(Records excerpted from a collection)
▬▬▬

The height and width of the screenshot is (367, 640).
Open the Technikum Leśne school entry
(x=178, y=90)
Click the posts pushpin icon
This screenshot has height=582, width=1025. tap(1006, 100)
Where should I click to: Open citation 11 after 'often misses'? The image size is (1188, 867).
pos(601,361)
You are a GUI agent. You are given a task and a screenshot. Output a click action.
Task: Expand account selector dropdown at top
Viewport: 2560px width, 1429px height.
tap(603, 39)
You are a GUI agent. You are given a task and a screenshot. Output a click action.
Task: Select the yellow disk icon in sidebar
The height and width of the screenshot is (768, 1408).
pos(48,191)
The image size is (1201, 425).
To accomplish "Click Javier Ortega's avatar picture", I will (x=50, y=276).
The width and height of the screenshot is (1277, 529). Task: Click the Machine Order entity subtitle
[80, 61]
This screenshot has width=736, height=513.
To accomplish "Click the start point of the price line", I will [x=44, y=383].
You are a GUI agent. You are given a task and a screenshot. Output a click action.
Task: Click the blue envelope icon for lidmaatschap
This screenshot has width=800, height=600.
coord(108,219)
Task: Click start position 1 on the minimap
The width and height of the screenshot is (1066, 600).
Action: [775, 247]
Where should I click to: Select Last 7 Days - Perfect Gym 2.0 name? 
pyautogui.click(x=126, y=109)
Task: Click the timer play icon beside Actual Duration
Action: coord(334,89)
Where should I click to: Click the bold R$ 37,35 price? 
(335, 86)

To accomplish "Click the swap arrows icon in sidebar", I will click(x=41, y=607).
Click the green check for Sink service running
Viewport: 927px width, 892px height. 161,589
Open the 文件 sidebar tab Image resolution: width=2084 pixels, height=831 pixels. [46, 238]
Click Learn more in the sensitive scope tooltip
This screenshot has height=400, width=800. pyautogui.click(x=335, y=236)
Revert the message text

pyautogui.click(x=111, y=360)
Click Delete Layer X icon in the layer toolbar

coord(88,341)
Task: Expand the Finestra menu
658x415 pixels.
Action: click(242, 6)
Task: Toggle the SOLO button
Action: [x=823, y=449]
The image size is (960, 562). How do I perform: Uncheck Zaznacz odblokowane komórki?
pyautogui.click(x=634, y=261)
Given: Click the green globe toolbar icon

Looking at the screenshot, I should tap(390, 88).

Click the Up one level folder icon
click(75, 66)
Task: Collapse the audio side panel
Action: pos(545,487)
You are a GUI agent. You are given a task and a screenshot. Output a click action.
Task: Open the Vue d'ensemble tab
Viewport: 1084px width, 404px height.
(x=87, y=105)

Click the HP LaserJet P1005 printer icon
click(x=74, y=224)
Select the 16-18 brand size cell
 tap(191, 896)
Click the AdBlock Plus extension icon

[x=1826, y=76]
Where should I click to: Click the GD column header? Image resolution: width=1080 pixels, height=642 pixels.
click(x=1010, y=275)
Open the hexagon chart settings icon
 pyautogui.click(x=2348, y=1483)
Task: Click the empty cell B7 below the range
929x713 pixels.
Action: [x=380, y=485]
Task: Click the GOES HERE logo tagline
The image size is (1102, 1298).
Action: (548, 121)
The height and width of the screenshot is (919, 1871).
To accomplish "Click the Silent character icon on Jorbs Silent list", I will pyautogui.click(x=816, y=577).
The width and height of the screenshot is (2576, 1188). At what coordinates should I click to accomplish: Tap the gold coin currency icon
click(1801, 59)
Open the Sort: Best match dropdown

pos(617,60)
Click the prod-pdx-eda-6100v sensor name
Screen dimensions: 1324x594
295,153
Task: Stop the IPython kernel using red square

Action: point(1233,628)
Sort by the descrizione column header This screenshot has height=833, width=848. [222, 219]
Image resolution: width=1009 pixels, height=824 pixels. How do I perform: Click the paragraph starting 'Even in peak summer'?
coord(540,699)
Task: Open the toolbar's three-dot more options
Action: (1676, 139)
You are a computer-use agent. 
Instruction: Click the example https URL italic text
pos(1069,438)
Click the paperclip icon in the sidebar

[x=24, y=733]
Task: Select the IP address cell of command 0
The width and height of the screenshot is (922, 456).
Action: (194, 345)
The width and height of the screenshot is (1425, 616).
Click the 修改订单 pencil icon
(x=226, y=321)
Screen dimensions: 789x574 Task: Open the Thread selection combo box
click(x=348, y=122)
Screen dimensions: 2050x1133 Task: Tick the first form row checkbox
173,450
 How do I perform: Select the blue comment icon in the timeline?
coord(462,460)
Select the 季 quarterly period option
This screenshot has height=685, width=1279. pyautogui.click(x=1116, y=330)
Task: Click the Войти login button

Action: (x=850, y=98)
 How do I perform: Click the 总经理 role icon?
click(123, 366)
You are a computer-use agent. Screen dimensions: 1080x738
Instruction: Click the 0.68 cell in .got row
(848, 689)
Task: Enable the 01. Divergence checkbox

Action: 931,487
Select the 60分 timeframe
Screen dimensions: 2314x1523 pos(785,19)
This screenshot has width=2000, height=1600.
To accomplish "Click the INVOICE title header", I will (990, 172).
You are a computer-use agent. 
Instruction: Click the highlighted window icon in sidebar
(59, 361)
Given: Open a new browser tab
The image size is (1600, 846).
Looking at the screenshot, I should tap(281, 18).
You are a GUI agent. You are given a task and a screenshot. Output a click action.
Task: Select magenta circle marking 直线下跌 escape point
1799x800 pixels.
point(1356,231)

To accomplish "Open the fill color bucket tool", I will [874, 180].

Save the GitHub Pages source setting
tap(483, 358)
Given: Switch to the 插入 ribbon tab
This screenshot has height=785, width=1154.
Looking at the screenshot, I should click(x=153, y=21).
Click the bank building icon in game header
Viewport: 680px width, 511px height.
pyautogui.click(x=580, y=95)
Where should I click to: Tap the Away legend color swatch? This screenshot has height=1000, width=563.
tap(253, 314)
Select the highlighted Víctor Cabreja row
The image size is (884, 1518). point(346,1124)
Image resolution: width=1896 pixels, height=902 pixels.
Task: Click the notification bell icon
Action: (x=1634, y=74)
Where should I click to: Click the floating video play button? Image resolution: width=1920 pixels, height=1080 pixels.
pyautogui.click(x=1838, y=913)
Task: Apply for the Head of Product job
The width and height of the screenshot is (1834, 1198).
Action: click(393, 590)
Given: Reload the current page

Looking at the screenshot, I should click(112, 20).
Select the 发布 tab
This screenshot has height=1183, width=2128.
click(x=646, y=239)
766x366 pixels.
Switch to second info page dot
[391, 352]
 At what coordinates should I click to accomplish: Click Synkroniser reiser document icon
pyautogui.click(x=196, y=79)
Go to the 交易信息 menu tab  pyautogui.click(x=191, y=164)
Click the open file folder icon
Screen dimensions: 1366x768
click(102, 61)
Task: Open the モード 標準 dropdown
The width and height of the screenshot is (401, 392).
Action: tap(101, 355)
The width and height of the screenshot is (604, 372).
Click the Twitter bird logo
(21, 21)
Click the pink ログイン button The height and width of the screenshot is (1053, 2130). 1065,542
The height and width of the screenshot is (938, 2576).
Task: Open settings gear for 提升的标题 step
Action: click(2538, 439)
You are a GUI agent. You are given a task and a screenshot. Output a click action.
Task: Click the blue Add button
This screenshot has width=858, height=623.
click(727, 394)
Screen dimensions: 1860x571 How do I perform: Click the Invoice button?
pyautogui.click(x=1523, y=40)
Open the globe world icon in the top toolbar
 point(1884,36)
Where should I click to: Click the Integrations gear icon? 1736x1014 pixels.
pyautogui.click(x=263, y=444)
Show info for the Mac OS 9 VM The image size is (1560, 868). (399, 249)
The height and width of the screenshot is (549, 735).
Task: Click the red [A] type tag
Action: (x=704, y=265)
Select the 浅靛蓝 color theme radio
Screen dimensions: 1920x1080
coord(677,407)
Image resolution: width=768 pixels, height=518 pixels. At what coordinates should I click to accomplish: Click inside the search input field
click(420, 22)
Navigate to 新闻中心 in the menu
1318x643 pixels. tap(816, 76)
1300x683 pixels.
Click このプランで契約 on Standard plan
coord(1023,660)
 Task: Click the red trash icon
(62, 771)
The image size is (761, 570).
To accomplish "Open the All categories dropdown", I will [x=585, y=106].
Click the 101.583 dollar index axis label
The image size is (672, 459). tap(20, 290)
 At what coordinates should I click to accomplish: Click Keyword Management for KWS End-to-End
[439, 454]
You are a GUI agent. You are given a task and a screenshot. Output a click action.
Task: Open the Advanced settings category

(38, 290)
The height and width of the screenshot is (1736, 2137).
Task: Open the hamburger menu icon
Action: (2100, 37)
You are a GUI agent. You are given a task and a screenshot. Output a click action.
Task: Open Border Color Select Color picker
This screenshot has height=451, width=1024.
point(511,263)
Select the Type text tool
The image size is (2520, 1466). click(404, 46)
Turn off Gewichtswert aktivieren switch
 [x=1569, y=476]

▬▬▬

▶ [EXERCISE PROMPT]: Could you swap "pushpin" for "thumbtack" in the listing, from its first line up to and including the line with "pos(601,361)", and give those lines back with nothing else changed?

▶ [TASK OUTPUT]:
The height and width of the screenshot is (367, 640).
Open the Technikum Leśne school entry
(x=178, y=90)
Click the posts thumbtack icon
This screenshot has height=582, width=1025. tap(1006, 100)
Where should I click to: Open citation 11 after 'often misses'? The image size is (1188, 867).
pos(601,361)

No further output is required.